The public and connoisseurs admired such paintings as "Flowers and Fruits", "Still Life with a Candle", "Fruits, Fruits, Killed Game", etc. In addition, Ivan Trofimovich liked to paint landscapes. His works “View on Elagin Island in St. Petersburg”, “View in the estate”, etc. are known. Examples of portrait painting are “Family Portrait”, “Portrait of an Unknown”.

The still life "Flowers and Fruits" (1836) shows an abundance of fruits and flowers on an ordinary green table. The center of the canvas is occupied by a beautiful green vase with a bas-relief depiction of animals under the canopy of trees. A bouquet of flowers flaunts in a vase, in which red, lush peony buds especially attract the eye. Three such buds drooped, reminding of the end of a generous summer. Two purple irises harmonize very well with purple peonies. Other flowers of more delicate yellow and pink tones seem to hold back the ardor of peonies. Complement the bouquet of green leaves and ears.

The table around the vase with the bouquet is filled with fruits. Obviously, it's time to harvest - the end of summer or the beginning of autumn. But next to the vase, on the right, there is also a glass half-filled with water, on the surface of which is a thin slice of lemon. The cut lemon itself is much to the right. An unfinished glass emphasizes the presence of a person here, which is characteristic of many of Khrutsky's still lifes.

Orange pumpkin stands out among the fruits. Half of it is hidden behind the bouquet, but the visible part of the pumpkin is enough to give weight to the whole still life. On top of the pumpkin lies a bunch of grapes. The berries of the cluster gleam and appear transparent in their ripeness. The little five-berry tassel seems to have fallen off, dangling from the edge of the table, ready to fall. So movement creeps into the static picture.

Five ripe pears turn yellow ahead of the pumpkin. Behind the mentioned lemon, the red side of the apple peeks out. In the background of the right side of the still life is a large glass decanter. It is almost lost on the brown background of the picture and gives itself out only by the reflections of the glass forms.

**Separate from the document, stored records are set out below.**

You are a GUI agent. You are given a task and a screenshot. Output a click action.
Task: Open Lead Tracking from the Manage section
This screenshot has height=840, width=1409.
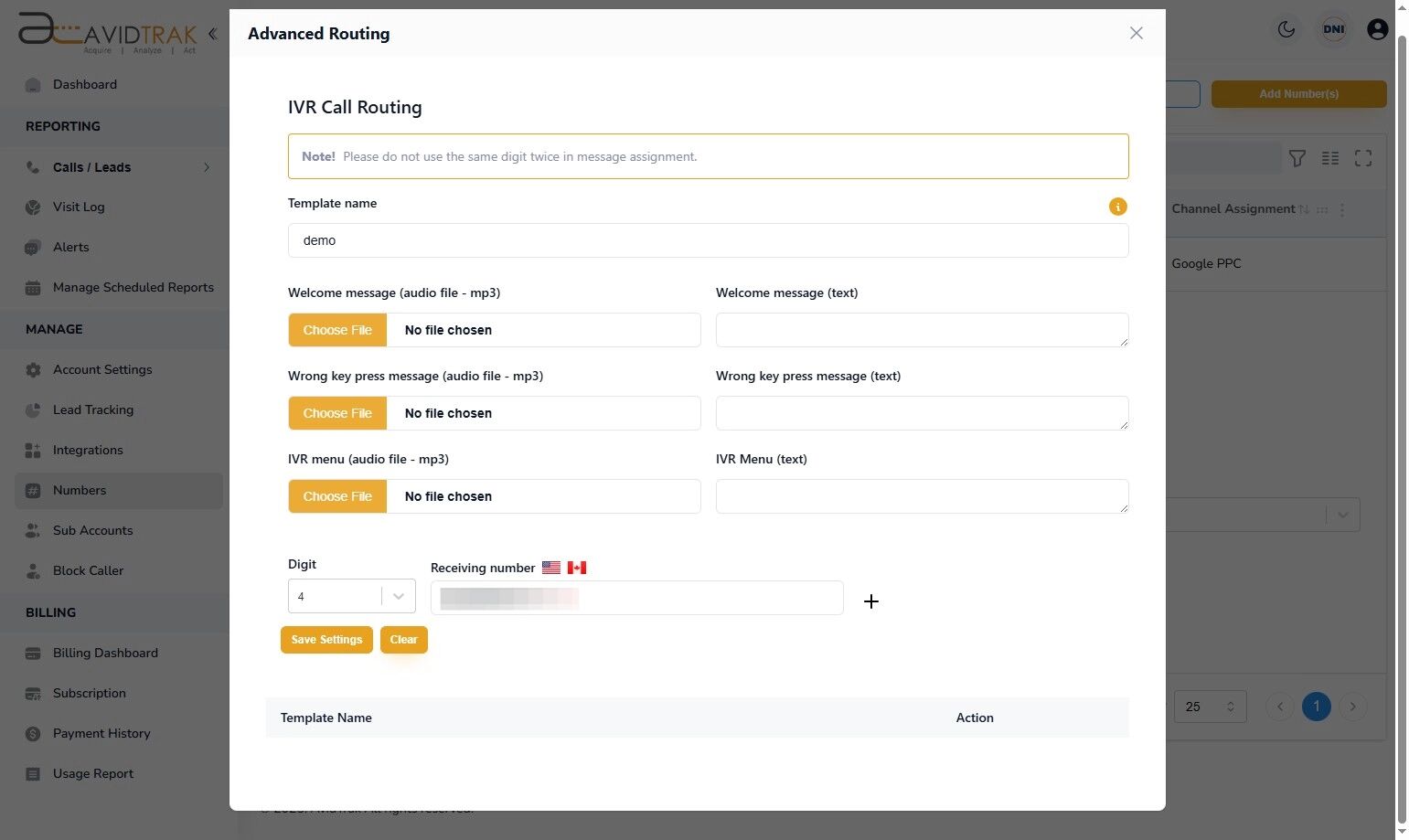coord(93,409)
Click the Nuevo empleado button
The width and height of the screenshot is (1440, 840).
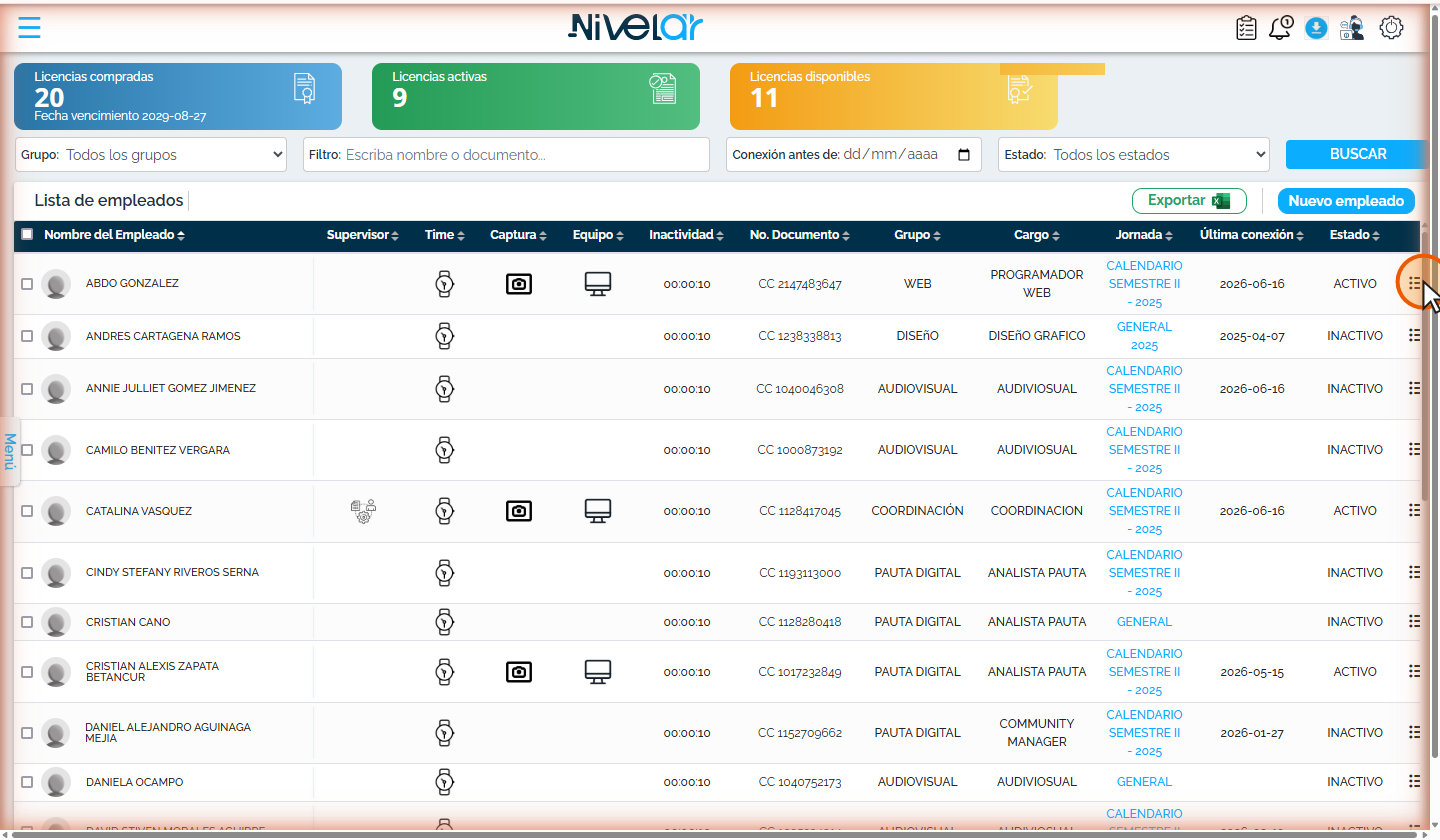pyautogui.click(x=1346, y=201)
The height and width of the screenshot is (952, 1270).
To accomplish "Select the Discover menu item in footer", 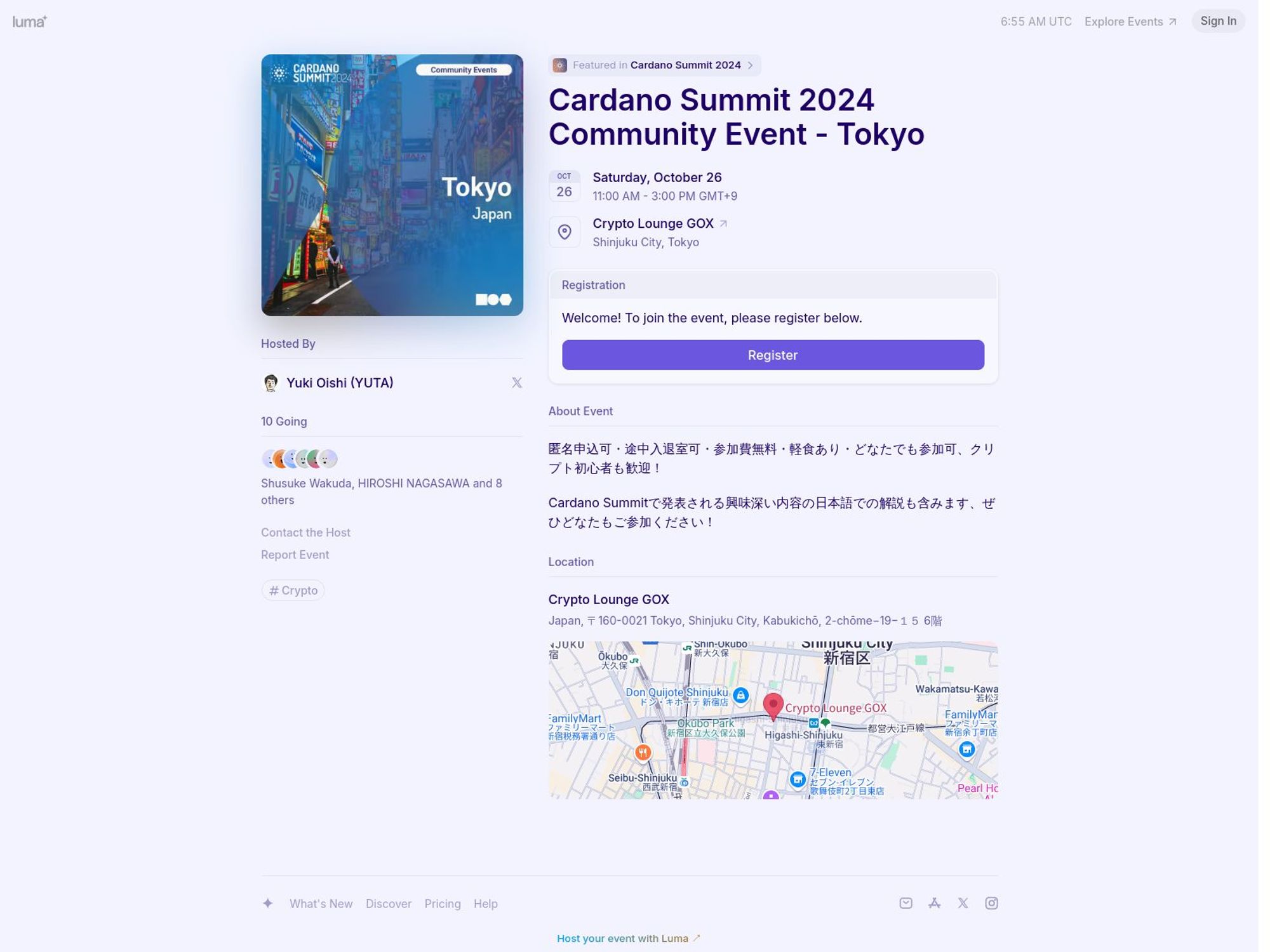I will (x=388, y=903).
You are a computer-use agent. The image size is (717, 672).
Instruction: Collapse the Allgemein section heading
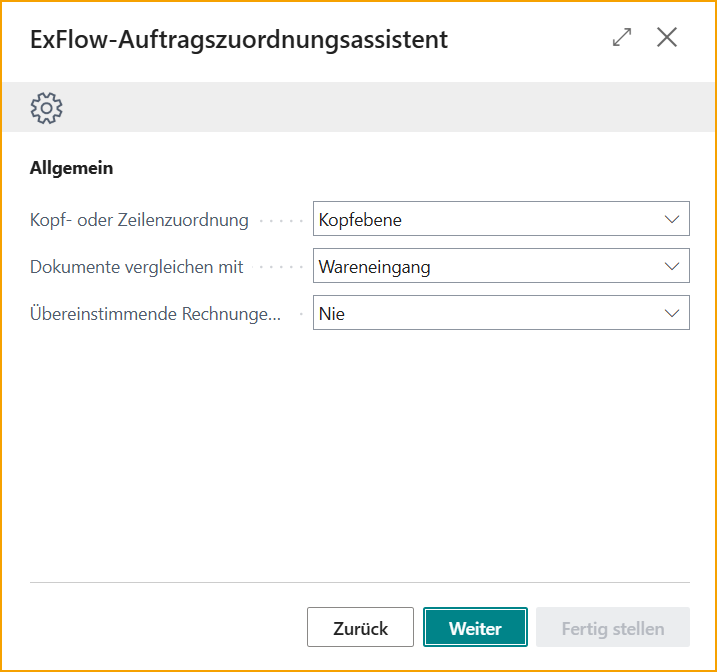(x=72, y=168)
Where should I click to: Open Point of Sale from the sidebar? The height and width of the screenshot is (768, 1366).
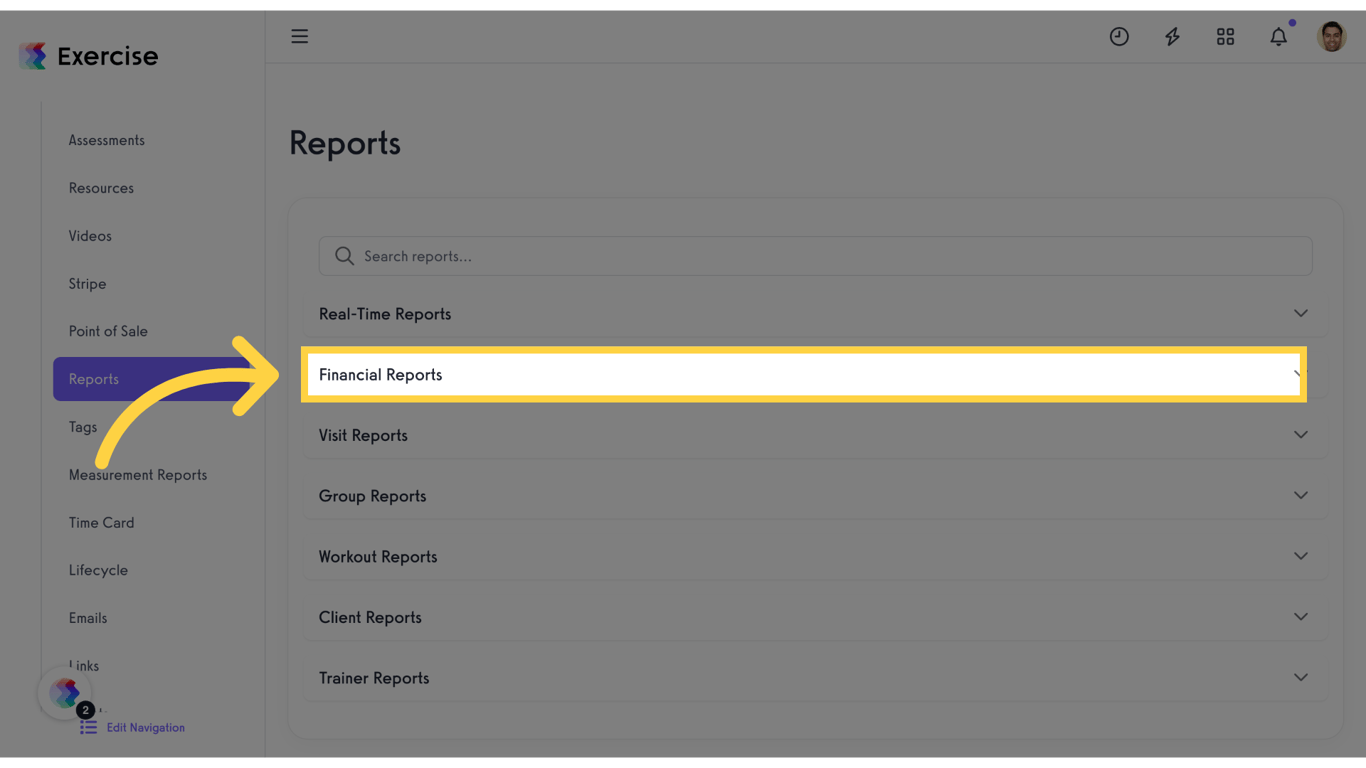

To the left of the vase with a bouquet, ripe peaches blush invitingly in a wicker box that looks like a basket. They lie on a bed of leaves. One peach is cut in half, probably to display the juicy flesh, and placed outside the box, on the edge of the table. Behind the box, in the background, is a large basket full of grapes.

This is a very bright still life full of rich colors. The picture shows the richness of the gifts of nature to man. It should only please and evoke a feeling of gratitude for the beauty of flowers and the taste of ripe fruits.